▸ **Your objective**
Reproduce verbatim the lines of the records from the line containing "Click the question mark help icon" through the line containing "pos(97,116)", both lines included.

═════ The input

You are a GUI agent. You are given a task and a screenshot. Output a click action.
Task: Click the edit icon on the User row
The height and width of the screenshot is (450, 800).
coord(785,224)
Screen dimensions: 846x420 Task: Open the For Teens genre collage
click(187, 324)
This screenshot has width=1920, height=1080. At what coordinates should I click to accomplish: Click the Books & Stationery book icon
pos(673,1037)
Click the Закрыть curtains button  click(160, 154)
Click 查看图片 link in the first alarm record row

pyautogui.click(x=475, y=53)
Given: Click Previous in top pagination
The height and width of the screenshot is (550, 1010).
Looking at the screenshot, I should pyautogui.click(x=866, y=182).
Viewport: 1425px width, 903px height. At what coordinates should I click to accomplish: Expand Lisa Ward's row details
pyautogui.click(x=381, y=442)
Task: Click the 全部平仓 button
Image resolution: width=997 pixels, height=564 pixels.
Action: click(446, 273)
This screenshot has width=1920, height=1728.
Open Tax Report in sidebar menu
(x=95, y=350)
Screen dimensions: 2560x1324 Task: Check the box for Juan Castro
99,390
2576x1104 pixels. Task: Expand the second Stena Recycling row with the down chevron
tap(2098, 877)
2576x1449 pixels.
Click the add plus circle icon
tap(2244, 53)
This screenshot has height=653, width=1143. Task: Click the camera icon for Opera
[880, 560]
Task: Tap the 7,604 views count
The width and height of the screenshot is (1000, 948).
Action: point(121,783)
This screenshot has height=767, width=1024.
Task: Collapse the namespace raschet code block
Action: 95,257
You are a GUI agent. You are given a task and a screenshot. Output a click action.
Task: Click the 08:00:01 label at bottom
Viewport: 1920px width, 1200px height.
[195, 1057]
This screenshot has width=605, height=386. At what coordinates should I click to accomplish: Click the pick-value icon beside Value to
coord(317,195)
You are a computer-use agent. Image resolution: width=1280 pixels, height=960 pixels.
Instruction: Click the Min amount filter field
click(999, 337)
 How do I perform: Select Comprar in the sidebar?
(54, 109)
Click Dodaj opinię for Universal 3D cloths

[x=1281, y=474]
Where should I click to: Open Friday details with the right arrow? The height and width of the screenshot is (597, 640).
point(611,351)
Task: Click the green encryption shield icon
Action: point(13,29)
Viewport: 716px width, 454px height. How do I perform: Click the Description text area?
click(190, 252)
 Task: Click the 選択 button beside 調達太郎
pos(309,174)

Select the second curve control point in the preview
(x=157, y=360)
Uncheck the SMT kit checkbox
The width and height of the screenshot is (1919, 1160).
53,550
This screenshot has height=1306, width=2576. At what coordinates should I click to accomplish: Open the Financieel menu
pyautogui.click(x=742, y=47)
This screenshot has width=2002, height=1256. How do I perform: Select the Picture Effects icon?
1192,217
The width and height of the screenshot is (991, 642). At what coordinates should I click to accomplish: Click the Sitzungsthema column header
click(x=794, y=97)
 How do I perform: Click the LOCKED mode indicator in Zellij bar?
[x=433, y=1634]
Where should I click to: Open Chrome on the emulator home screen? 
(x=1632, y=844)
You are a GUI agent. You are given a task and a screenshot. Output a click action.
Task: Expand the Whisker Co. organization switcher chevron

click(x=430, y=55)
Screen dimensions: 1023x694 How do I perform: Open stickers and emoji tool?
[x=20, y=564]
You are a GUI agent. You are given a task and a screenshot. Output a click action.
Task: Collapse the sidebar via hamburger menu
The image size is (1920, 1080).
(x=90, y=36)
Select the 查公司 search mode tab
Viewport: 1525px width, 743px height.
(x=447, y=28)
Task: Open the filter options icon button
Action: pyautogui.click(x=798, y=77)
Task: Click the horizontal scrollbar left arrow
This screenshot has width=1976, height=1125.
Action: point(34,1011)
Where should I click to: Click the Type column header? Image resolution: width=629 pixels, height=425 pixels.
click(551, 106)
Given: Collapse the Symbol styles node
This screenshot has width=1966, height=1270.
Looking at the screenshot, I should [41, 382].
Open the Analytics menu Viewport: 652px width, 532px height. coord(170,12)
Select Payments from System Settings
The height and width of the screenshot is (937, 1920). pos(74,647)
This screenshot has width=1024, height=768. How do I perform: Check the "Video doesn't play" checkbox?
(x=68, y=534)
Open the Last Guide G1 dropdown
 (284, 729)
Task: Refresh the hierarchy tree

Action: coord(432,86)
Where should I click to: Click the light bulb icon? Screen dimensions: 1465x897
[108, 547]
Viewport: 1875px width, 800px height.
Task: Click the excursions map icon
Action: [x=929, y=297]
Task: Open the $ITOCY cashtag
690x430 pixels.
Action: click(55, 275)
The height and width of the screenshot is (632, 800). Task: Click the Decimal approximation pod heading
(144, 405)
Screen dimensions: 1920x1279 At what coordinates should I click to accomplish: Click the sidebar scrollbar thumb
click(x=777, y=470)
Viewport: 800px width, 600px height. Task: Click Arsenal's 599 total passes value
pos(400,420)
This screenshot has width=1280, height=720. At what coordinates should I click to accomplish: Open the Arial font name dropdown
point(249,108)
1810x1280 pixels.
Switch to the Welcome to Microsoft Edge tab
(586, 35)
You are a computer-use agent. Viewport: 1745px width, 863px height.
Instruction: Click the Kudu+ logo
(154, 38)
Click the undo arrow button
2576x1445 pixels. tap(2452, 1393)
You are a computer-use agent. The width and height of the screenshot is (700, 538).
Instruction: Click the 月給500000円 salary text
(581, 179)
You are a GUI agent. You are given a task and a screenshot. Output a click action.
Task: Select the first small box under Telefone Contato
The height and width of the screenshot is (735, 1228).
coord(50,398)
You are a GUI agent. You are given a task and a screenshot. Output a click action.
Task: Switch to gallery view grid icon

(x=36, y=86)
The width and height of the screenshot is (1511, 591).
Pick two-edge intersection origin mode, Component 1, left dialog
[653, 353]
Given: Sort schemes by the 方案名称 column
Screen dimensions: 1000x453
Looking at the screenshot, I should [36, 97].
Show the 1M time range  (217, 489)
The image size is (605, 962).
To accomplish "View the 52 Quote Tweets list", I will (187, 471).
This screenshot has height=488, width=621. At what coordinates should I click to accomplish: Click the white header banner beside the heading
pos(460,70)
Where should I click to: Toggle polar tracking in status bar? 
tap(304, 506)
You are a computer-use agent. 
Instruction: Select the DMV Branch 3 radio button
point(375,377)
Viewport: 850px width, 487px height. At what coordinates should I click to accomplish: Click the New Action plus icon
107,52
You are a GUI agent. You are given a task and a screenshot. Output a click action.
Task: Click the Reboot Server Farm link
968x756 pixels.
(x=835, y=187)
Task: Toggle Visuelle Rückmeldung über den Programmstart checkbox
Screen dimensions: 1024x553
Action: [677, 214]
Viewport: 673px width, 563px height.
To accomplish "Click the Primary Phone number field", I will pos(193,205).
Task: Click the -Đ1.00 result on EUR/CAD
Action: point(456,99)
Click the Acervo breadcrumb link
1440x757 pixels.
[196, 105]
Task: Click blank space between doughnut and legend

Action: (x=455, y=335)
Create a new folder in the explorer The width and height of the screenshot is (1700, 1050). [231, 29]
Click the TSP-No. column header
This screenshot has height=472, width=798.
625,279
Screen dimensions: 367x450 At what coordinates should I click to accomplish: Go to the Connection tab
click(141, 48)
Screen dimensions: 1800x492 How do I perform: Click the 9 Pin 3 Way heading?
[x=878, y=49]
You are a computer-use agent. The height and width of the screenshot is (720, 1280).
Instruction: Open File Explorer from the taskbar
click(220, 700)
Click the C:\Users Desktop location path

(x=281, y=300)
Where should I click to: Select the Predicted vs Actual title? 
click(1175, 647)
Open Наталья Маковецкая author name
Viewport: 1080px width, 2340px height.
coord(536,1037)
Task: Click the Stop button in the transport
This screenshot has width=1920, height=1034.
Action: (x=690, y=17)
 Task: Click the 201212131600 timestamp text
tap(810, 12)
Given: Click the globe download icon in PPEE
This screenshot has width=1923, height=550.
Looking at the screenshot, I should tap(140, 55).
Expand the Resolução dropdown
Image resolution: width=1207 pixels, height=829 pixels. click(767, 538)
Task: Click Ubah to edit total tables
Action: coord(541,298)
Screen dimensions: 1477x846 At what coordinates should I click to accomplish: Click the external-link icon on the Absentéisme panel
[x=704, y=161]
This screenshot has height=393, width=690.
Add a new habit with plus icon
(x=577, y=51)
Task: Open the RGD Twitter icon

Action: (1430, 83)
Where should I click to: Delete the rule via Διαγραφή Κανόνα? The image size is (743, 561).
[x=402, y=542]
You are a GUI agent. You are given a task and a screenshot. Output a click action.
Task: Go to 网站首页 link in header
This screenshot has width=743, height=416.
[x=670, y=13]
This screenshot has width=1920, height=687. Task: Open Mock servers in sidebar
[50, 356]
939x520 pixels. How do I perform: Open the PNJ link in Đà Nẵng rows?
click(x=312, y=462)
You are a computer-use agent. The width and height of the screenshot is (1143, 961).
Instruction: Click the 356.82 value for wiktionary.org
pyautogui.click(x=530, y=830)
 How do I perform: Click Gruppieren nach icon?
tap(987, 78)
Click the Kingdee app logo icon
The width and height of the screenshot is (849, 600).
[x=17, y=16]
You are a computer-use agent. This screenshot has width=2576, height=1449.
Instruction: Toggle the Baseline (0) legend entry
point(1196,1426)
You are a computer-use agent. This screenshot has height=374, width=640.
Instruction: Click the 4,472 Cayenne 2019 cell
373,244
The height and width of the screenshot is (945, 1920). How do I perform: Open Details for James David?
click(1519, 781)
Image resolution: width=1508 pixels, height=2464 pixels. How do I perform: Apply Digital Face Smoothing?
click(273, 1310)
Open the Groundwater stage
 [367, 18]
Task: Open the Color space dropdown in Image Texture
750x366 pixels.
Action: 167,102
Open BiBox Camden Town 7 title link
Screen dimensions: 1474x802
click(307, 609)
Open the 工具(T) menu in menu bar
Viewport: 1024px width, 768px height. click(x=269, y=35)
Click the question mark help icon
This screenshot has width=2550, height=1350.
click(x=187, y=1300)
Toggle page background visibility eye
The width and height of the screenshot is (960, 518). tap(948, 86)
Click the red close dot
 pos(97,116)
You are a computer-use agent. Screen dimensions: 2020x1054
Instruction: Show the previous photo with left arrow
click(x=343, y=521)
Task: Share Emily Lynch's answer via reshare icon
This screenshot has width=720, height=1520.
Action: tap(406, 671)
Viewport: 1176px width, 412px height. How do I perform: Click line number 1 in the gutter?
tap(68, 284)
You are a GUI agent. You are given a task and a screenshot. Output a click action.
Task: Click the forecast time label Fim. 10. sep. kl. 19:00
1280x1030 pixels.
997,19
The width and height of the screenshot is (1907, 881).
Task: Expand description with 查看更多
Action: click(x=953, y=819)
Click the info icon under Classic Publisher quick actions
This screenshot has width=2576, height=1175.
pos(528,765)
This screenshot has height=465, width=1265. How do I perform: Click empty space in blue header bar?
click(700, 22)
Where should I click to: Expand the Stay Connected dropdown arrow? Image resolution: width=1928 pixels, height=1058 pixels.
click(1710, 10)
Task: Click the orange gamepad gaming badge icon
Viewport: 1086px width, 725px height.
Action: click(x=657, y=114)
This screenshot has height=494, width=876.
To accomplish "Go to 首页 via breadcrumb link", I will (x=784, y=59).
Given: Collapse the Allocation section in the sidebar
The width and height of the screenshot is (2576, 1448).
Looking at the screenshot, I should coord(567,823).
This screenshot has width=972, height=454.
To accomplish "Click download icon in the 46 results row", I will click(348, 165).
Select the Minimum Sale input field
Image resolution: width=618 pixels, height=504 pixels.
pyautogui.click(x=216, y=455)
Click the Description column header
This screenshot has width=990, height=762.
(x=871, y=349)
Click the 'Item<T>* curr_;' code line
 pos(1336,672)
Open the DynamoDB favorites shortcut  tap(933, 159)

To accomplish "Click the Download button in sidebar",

══════════

▸ **Correct answer**
Click the question mark help icon
This screenshot has width=2550, height=1350.
click(x=187, y=1300)
Toggle page background visibility eye
The width and height of the screenshot is (960, 518). tap(948, 86)
Click the red close dot
 pos(97,116)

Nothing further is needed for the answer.